The most non-talked about event of recent months, the Sydney Olympic Games
will begin later this month. The opening ceremony will feature singer John
Farnham, while the Closing Ceremony will feature cross dressing drag
queens. There has been widespread outrage at the inclusion of Johnny
Farnham in the lineup.
Also occurring in the next month is the S-11 Protest in Melbourne against
the World Economic Forum. It's the perfect excuse for feral middle class
youth to shout a lot and smash things up in the name global justice. "Bring
Seattle to Melbourne" proclaims the organisers, despite the fact they both
already share the same dreary weather.
The U.S. Presidential Race is hotting up, but continues to remain lifeless
and boring for the general public. In an attempt to appear hip and
current, Democratic candidateAl Gore has issued a press release that said "Yo Yo Yo, me a jiggy gangsta homes! Word to y'all, fools!". George W. Bush responded by killing
more death row inmates and then doing an evil, maniacal laugh.

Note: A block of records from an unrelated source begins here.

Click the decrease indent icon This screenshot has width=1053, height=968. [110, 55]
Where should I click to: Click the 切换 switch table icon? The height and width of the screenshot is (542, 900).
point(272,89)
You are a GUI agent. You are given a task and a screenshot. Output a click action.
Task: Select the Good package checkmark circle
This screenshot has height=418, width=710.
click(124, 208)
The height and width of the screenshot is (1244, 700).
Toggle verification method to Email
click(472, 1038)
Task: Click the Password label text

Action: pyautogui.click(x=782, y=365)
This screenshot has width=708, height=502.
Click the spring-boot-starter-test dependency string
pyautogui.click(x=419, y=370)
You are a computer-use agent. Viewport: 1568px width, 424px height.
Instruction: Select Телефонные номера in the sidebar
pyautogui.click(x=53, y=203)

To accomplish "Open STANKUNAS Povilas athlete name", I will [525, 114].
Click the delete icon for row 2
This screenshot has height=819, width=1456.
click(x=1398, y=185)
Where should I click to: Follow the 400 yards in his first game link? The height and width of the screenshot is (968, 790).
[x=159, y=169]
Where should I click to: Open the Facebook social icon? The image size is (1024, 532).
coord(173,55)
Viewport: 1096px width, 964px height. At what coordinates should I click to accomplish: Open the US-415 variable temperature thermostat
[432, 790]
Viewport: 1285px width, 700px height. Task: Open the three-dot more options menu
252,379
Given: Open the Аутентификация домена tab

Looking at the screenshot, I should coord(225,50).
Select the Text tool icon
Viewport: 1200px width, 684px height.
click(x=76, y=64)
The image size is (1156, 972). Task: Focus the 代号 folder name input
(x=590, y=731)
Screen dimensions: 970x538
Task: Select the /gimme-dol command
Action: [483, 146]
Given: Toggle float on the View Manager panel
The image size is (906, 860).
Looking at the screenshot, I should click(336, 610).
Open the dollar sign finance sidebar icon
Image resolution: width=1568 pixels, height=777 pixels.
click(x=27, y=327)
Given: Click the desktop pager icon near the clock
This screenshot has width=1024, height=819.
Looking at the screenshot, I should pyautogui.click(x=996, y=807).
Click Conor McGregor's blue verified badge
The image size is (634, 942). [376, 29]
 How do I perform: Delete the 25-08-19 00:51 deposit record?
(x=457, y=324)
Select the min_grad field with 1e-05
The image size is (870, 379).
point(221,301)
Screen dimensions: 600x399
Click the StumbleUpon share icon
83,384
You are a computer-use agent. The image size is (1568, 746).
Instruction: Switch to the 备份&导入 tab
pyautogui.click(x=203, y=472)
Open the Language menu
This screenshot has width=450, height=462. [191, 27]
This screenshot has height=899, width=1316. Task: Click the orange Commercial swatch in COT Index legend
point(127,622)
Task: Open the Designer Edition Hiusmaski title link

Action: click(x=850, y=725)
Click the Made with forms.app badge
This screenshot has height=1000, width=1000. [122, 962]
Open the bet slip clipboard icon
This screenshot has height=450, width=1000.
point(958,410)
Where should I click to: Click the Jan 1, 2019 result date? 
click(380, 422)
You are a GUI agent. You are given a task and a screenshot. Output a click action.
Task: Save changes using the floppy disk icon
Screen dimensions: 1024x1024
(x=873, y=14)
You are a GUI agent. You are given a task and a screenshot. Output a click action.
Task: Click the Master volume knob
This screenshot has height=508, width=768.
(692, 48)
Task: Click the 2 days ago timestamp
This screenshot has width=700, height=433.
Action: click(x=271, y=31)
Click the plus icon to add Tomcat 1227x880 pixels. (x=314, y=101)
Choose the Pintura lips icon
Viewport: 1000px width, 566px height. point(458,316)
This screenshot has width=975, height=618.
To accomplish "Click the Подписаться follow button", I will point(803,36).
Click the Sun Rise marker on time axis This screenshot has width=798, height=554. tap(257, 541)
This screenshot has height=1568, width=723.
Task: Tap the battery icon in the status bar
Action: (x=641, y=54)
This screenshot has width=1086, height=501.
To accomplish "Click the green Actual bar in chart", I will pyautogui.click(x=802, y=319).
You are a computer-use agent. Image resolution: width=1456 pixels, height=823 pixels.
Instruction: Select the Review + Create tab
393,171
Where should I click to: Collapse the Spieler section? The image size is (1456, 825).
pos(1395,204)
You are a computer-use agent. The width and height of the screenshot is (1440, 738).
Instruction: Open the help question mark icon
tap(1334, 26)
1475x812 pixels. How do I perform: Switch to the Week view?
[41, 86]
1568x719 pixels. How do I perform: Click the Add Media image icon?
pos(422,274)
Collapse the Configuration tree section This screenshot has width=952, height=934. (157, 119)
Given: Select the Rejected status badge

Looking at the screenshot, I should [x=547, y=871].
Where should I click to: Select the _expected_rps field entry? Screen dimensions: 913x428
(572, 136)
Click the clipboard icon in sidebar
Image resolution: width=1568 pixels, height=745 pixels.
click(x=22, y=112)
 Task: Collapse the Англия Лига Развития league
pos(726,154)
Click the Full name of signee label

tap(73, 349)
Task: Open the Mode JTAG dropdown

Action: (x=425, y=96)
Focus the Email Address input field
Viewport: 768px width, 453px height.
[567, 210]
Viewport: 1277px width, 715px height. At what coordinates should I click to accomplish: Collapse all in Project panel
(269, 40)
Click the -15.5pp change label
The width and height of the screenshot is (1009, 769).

Australia's greatest ever legend, Phar Lap the Dead Horse, was moved to new
premises in Melbourne this week. "We tried dangling a carrot in front of
'im, but we couldn't get 'im to walk there himself" said one member of the
crew responsible for the move, who was an idiot.
The Fat Gay Naked Richard won Survivor. Thanks to strong arm tactics
placed on CBS News outlets and their affiliates, cross-promotional
advertising now counts as news. The continued bombing of Iraq does not. The
Tribal council has spoken "This show sucks".
I believe Survivor is a central metaphor for modern employment. It's all
about appearing to be indispensable while simultaneously doing as little
work as possible, and at the same time scheming to undermine your fellow
employees, so you can climb the corporate ladder and make a million
dollars. And like my current job, it only lasts for 39 days. Damn you, crap
cheap "reality"-based American TV!
If my boss is reading, I didn't mean the last joke.
Issue #24, September 2000
Special 2nd Anniversary/Olympics Issue
How many Russians does it take to change a light bulb?
By Dylan Behan
None. They wait four days before asking the British to do it for them.